When a butterfly flaps in the wind of Berlin its reverberations can be felt around the world. Or something. Table tennis, is indeed, a people’s sport.
But the GDR saw things differently, preferring to concentrate on the hunt for elite medals in athletics, and preferring to put their cash and their dope behind the games where the prestige lay, and the ones that they knew they had a chance in instead of always finishing behind the Chinese.
The GDR Sporting lexicon – to the lazy sportswriter what Zen and the art of motorcycle maintenance was to the hippy or Wir kinder vom Bahnhof Zoo is to the skinny-jeaned and stupid sunglasses sporting Berliner – only lists two table tennis players of any note in its exhaustive pages crammed with rowers and runners and throwers and, er, gunners. There is Heinz Schneider who ended up as an Oberinspektor for the Post Office (where it is not recorded if his junior colleagues ever asked him about his 17 GDR titles, or his explosion onto the tables as an 18-year-old for which he was accorded a hero’s welcome off the train back home in Mühlhausen), and Gabrielle Geisha who came a fantastic 2nd in the 1969 World Championships.
It seems strange that the game wasn’t embraced by the socialist regime that controlled the majority of Berlin. After all, alongside China, where all but only two of the women’s World Champions since 1971 have come from, the game was embraced in Cuba by fellow travellers with bats in their hands and cigars yellowing up their their bearded chops. Indeed, it is claimed Roger Bennett in his book How Ping Pong Changed the World that Fidel was inspired to lead the revolution having watched the unfancied Hiroj Satoh win the World’s in 1952.
But it is Prenzlauer Berg, once the beating heart of working class East Berlin, that that klipp-klopping can be heard again in earnest as Eastside Berlin TTC start the season as the favourites to win the Women’s table tennis Bundesliga for the first time since the voluntary relegation of FSV Kroppach. They have signed the naturalised German No. 1 Shan Xiaona and Kristin Silberisen and are looking at building a revolution of their own. On Saturday they comfortably beat Metz TTC in their European Championships group, and started their Bundesliga campaign with a win against TTG Bingen. Finally people are starting to take note of them.
The names don’t need to mean much to you, but rest assured that the games are furious and sweat-drenched, eye-wateringly fast and agonisingly drawn out. The technique is as astonishing as the power and metronomic combinations are awe-inspiring. That klipp-klopping is all pervading, it is like Japanese water torture on speed but without the pauses for thought.

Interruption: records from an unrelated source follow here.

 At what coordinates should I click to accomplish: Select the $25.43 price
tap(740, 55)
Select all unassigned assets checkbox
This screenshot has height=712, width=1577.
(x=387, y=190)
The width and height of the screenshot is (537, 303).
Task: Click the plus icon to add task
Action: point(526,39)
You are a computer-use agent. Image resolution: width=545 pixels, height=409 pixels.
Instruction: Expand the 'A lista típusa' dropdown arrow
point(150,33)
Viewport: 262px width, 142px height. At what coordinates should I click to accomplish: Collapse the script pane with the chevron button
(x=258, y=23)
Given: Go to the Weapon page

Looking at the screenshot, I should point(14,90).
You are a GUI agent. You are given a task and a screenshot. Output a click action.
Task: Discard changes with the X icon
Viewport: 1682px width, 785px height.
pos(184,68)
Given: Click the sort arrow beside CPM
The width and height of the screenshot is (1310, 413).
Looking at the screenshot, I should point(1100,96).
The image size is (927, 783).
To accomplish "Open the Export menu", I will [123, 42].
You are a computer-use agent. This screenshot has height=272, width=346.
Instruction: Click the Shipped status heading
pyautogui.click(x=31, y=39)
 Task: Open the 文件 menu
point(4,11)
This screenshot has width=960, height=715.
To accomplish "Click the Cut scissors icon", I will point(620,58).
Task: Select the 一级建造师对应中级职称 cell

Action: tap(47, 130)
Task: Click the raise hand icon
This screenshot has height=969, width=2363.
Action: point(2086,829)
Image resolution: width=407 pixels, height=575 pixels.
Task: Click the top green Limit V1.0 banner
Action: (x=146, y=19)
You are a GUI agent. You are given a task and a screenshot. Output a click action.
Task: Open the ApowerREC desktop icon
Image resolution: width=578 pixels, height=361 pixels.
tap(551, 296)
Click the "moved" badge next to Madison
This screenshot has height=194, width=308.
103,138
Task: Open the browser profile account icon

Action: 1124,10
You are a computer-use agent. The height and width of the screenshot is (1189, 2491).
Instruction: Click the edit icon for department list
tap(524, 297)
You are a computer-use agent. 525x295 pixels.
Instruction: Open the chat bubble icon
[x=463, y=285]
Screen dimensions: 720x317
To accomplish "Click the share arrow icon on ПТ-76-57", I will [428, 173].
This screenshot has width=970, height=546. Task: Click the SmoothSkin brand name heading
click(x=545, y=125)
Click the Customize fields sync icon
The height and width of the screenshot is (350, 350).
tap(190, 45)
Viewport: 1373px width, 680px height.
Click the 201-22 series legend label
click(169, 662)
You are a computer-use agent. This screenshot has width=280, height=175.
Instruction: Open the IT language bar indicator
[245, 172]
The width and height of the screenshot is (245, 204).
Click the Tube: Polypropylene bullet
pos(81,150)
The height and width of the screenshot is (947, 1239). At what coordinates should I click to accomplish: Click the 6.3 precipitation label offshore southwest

So I am happy to watch, nowadays. I gave up on table tennis myself after a hideous evening at Dr. Pongs right there in Prenzlauer Berg, convinced that cheats were undermining the whole structure of the game. Eventually I was dragged off, ranting, by my wife, assuring me that it wasn’t worth the hassle, that it was only a fun game of ping pong in a grotty little bar that would otherwise have little going for it, but I knew better. The game is a metaphor and like all good metaphors it merely proved that there will always be some bastard trying to kick you down. And I swear one of them was wearing his sunglasses indoors, the fucking pretentious cheat.
Thelonious Monk – apparently as handy with a small rounded, padded paddle in his hand as he was tickling the ivories – knew this, as did Fidel.
I will therefore leave it to the women of the Eastside TTC to reclaim my pride, and that of the city that gave up on the game so long ago. I will stroke my beard, chew down on a fat cigar and wait for them to lead the revolution.